In fiction, Tina Makereti’s novel The Imaginary Lives of James Pōneke reimagines historical events through the eyes of a young Māori boy who ends up in Victorian London, but its spirit is fuelled by the Wellington of the 1840s, a place of collision and curiosity. Elizabeth Knox’s The Absolute Book, though largely a fantasy that crosses continents, grounds a significant portion of its action in a Wellington recognisable for its cafes, gardens, and the otherworldly feel of the Zealandia sanctuary—demonstrating that even speculative fiction finds the capital fertile ground. The anthology Stories from Wellington, published by a local collective, collects short fiction from a range of emerging and established writers, capturing everything from late-night food runs on Cuba Street to the quiet grief of a widow watching ferries cross the harbour.
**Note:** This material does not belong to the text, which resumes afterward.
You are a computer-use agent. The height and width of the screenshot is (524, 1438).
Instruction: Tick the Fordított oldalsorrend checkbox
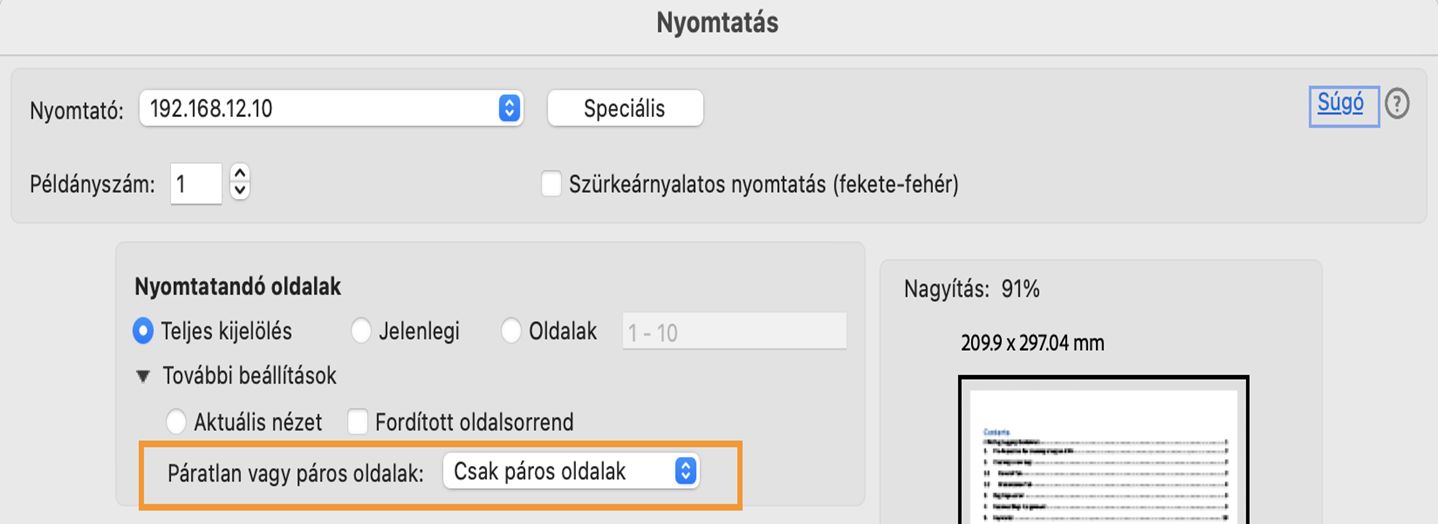pyautogui.click(x=357, y=422)
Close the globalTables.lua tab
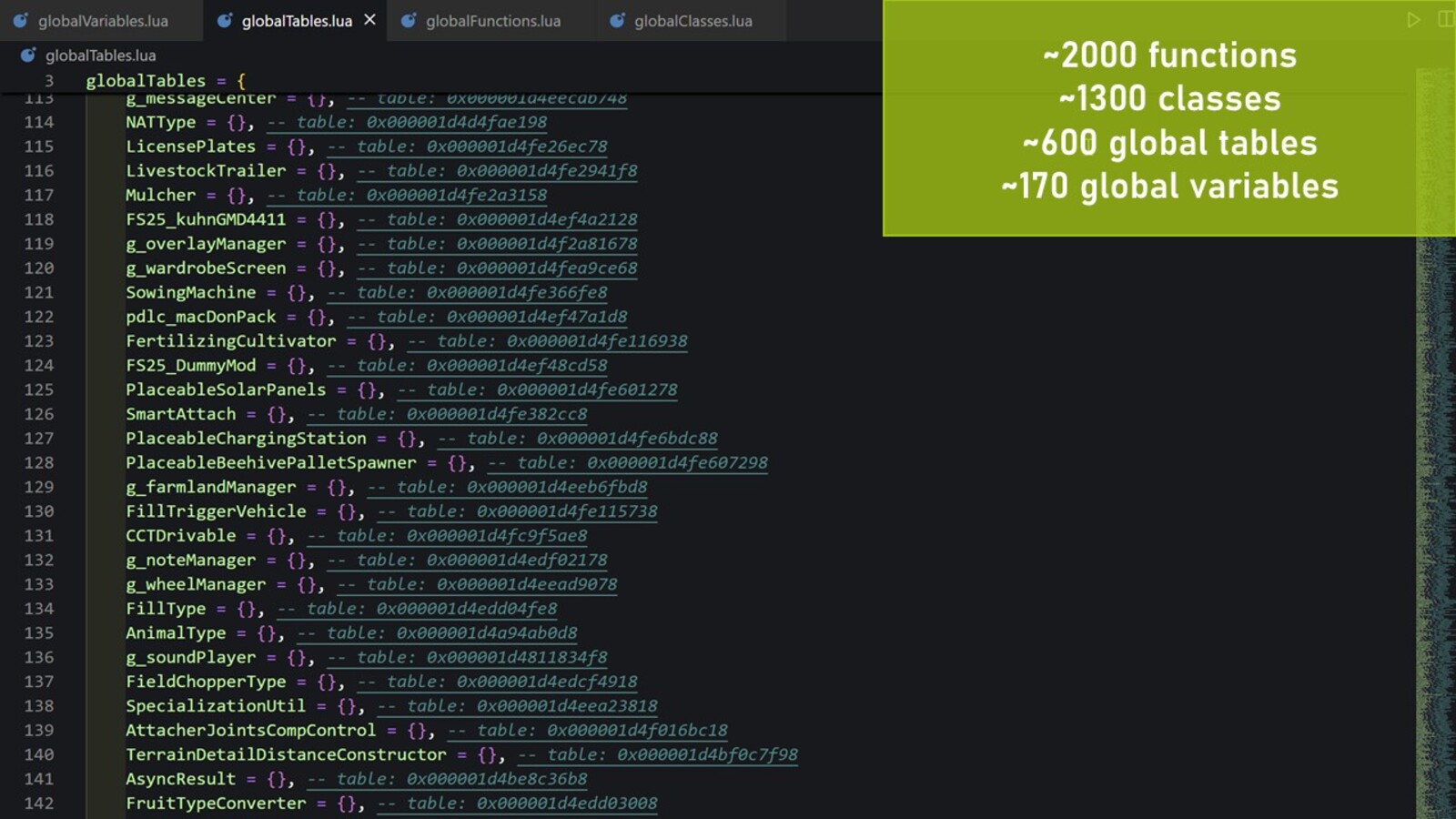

Through these voices, the literary depiction of Wellington expands beyond colonial or national narratives into something more playful, fractured, and honest.
The Enduring Cultural Resonance of Wellington
What emerges from this long history of artistic and literary engagement is a portrait of a city that is never static. In early watercolours, Wellington is a fragile colonial promise; in Mansfield’s stories, an intimate geography of memory; in Gee’s novels, a repository of bitter political history; and in street art, a bold declaration of indigenous presence and global youth culture. Each generation of creators has found new ways to make the city speak, reshaping its hills and waterways into a symbolic vocabulary all its own.
The ongoing conversation between these depictions enriches how Wellingtonians and visitors understand the capital. The fact that one can stand on the waterfront and see both the same harbour that Barraud painted and the contemporary mural by Askew One is a testament to the city’s layered identity. Cultural institutions such as the National Library, the Wellington City Libraries, and the numerous galleries and literary festivals—including the renowned Verb Writers Festival—continue to promote and interrogate these representations, ensuring that the city’s story is never finished.
Perhaps most remarkably, Wellington’s art and literature resist the easy postcard view. They do not merely celebrate the capital’s beauty; they dwell in its contradictions, its haunted colonial corners, its wind-stripped ridges, and its vibrant, chaotic humanity. From the 19th-century surveyor’s sketch to the latest debut novel set in Aro Valley, the depictions of Wellington form a mosaic that reflects both a particular place and the universal need to make meaning from the landscapes we inhabit. As long as the harbour catches the light and the southerly rattles the windows, creators will continue to interpret, challenge, and reimagine what this small, spirited capital means—and in doing so, they will keep rewriting its history for generations to come.